The skies appear to be clearing. What lies ahead for multifamily investing in 2024?
While 2022 started strong, with multifamily valuations white hot driven by historically low commercial lending rates, further fueled by high demand for highly profitable passive investments offered by institutional and private investors, by March the Federal Reserve Board stepped in to dampen skyrocketing inflation. While deals that had been in the queue got done, buyers were becoming cautious and by September of the same year, transactional volume rapidly slowed as promising deals fell apart as quickly changing economic potential was misaligned with investors’ expectations.
As interest rates expanded, so did cap rates, along with increased pressure on the economic performance of prospective acquisitions. Viable acquisition valuations represented a significant reduction from the all-time highs of early 2022.
Likewise, in 2021 and 2022 some of the largest rental rate growth on record was met with resistance in mid-2022-2023, with rent growth rates, however, returning to more average growth levels.

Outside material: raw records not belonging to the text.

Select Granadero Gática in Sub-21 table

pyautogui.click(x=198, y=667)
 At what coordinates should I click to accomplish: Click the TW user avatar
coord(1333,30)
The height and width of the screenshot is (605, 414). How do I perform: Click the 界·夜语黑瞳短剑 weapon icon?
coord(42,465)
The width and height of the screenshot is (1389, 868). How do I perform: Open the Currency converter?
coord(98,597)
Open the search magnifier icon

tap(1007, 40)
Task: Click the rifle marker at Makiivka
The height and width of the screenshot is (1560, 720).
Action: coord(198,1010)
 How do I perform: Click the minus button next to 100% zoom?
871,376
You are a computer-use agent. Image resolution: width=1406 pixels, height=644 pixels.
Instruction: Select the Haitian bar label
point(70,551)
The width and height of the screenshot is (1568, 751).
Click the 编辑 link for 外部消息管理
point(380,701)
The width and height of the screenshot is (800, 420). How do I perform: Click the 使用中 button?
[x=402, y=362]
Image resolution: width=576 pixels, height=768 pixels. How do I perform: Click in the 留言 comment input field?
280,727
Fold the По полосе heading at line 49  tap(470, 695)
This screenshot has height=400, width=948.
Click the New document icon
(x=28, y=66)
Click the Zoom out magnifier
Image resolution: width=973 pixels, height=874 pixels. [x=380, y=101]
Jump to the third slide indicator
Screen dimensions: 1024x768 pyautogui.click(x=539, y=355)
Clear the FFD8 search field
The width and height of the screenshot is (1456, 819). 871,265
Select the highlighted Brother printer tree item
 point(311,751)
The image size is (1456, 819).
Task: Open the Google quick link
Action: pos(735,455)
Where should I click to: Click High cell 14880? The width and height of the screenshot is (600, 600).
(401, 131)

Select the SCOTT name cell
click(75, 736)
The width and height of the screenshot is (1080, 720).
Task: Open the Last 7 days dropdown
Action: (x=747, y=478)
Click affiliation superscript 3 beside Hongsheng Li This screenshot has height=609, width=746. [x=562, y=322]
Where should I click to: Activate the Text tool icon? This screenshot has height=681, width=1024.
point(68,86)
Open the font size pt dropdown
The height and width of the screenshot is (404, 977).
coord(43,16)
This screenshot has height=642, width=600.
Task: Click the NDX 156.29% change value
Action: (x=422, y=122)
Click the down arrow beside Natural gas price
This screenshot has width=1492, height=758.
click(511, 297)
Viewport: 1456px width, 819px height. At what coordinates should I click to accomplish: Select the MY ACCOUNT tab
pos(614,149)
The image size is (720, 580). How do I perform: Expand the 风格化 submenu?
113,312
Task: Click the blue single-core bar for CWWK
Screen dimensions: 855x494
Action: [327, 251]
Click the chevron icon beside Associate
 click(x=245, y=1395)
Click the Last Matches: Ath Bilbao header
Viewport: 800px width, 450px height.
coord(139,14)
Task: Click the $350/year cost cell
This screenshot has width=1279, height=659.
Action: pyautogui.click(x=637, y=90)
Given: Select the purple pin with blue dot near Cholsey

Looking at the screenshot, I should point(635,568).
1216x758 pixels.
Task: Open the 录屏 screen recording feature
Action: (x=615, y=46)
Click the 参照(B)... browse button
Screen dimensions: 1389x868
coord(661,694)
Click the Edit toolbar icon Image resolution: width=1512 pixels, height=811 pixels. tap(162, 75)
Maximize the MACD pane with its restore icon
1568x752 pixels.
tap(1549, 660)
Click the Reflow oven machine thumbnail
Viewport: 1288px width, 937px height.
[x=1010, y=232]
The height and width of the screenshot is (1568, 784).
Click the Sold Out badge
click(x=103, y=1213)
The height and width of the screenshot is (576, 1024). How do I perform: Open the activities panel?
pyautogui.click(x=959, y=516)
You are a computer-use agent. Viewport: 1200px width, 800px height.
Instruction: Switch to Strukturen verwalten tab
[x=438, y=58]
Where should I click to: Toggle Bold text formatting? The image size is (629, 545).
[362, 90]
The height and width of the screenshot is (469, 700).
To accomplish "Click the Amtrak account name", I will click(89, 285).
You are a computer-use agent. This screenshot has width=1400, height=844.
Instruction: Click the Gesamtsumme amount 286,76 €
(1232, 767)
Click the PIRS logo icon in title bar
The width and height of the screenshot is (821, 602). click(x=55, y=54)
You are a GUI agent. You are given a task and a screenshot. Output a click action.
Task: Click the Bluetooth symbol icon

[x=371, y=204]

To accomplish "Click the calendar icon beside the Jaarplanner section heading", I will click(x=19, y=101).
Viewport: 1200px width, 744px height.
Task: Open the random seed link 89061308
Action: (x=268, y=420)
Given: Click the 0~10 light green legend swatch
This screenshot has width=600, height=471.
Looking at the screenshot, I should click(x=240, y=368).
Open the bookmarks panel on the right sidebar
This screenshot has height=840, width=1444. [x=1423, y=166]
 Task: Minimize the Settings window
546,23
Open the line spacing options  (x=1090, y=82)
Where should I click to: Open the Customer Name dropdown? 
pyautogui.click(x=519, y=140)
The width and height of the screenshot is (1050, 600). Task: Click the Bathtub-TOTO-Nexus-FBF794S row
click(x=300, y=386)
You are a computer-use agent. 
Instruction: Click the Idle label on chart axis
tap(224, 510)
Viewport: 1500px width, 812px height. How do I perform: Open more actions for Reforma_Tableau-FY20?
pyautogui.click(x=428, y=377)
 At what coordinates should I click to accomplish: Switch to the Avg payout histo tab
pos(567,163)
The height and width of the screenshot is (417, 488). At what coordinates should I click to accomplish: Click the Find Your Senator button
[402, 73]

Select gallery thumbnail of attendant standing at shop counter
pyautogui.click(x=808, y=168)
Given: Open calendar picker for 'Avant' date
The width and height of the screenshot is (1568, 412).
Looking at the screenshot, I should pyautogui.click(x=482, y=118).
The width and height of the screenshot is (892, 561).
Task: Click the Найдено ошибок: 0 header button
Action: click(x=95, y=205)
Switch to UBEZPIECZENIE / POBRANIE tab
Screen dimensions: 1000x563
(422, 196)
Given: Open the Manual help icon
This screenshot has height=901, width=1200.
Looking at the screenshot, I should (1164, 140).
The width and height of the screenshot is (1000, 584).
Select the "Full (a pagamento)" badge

We have not seen rates expand so rapidly since the 1980’s. Since that time, institutional quality multifamily investments have surged, with larger REITS fueled by private equity and pension investors alike contributing record amounts of capital to core, core plus, and value-added properties.
Market Trends & Forecasts
In 2023, the multifamily markets navigated cautious waters as cap rates experienced a gradual increase, while interest rates remained elevated and volatile, resulting in tight cap rate spreads. The Federal Reserve’s measured decision-making reflected in a 100-basis-point total increase in the fed funds rate, a notable contrast to the substantial 425-basis-point leap observed in 2022. Despite these challenges, the anticipation for 2024 suggests a soft landing for the market. Interest rate stability is expected to be a key factor contributing to a more balanced and predictable environment, potentially fostering increased transaction volume in the multifamily sector. The careful approach taken by the Federal Reserve and the alignment of interest rates with nominal growth rates signal a measured trajectory for the real estate market in the coming year.
Loan Rates
In 2024, the 10-year Treasury rate is expected to align with the nominal growth rate of 4% by the end of the year. According to Marcus & Millichap, the Federal Open Market Committee (FOMC) chose to maintain the Fed funds rate at the lower bound of 5.25%, signaling a cautious approach to decision-making. This decision follows a 100-basis-point increase in the fed funds rate in 2023, a considerably smaller leap compared to the 425-basis-point increase in 2022. Chairman Powell indicated that the majority of FOMC members believe the Fed funds rate is at or near its peak in the current cycle, acknowledging the risks associated with prolonged elevated rates.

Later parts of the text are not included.